Prompt A:
In the records, rewrite the part that opens with the line containing "will [1422, 688]." and closes with the line containing "will pyautogui.click(x=141, y=521).", both included, with the requests kept as they are. Scale every coordinate in the answers by 1.85, rounding to whole numbers with halves rounded up.

Document extract:
First, I picked a cool name, Tommy Miller!

Next, let's break down this problem. We want to estimate the area under the curve of $f(x)=x^2-1$ from $x=2$ to $x=4$, using 4 rectangles ($n=4$).

**a. Sketching the graph:**
I know $f(x) = x^2 - 1$ is a parabola shape, kind of like a 'U' that opens upwards. Since we're looking between $x=2$ and $x=4$:
When $x=2$, $f(2) = 2^2 - 1 = 4 - 1 = 3$. So the graph starts at $(2, 3)$.
When $x=4$, $f(4) = 4^2 - 1 = 16 - 1 = 15$. So the graph ends at $(4, 15)$.
Since the function values are getting bigger as x goes from 2 to 4, the graph is going uphill.

**b. Calculating $\Delta x$ and grid points:**
$\Delta x$ tells us how wide each rectangle is. We take the whole width of our interval ($4-2$) and divide it by the number of rectangles ($n=4$).
$\Delta x = (4 - 2) / 4 = 2 / 4 = 0.5$.
So, each rectangle will be 0.5 units wide.

Now let's find where our rectangles start and end. These are our grid points:
$x_0 = 2$ (this is where our interval starts)

Recorded data:
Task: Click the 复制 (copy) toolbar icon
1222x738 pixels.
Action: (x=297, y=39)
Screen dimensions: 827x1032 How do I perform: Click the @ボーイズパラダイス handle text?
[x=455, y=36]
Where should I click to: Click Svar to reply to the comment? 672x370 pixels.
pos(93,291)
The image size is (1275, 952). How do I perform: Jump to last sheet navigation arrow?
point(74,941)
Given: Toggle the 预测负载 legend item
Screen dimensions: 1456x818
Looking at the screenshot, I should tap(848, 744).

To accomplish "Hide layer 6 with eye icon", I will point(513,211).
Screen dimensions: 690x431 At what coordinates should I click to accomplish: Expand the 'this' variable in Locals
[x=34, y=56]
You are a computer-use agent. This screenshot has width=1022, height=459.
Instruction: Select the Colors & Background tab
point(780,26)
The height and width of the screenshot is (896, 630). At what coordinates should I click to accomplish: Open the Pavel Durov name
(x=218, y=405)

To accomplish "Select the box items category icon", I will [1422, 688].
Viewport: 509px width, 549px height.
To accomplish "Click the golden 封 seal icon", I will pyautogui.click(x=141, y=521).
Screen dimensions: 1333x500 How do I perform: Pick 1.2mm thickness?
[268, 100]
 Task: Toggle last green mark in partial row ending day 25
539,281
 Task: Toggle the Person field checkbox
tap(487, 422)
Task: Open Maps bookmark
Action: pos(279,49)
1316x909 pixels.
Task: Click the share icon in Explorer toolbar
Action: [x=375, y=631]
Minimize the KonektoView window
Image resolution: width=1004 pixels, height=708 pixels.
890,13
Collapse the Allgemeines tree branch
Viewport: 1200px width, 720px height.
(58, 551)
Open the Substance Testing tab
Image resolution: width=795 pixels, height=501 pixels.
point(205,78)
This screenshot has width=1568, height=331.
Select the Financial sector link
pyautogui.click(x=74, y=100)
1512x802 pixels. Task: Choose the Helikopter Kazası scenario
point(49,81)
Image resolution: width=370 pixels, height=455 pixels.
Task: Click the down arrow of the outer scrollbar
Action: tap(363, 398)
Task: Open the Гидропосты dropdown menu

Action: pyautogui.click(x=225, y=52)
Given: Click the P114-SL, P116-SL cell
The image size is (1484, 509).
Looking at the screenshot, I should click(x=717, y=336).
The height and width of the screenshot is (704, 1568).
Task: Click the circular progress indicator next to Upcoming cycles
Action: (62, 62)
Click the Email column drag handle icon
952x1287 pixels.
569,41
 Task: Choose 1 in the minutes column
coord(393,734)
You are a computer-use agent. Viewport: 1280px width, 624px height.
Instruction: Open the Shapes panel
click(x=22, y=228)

Prompt B:
Continue the explanation of estimating the area under $f(x)=x^2-1$ with rectangles, picking up right after its last line.

Response A:
To accomplish "Select the box items category icon", I will [2631, 1273].
Viewport: 509px width, 549px height.
To accomplish "Click the golden 封 seal icon", I will pyautogui.click(x=261, y=964).

Response B:
$x_1 = x_0 + \Delta x = 2 + 0.5 = 2.5$
$x_2 = x_1 + \Delta x = 2.5 + 0.5 = 3$
$x_3 = x_2 + \Delta x = 3 + 0.5 = 3.5$
$x_4 = x_3 + \Delta x = 3.5 + 0.5 = 4$ (this is where our interval ends!)

**c. Illustrating and determining over/underestimation:**
Since our function $f(x)=x^2-1$ is always going *uphill* (increasing) on the interval from 2 to 4, we can figure out if our rectangles are too big or too small.
* **Left Riemann Sum:** We use the height of the function at the *left* side of each little interval. Since the function is going uphill, the left side of the curve is *lower* than the rest of the curve in that interval. This means our rectangles will be shorter than the curve, and they will *underestimate* the actual area.
* **Right Riemann Sum:** We use the height of the function at the *right* side of each little interval. Since the function is going uphill, the right side of the curve is *higher* than the rest of the curve in that interval. This means our rectangles will be taller than the curve, and they will *overestimate* the actual area.

**d. Calculating the left and right Riemann sums:**

**Left Riemann Sum (L4):**
For the left sum, we use the function values at the left grid points: $x_0, x_1, x_2, x_3$.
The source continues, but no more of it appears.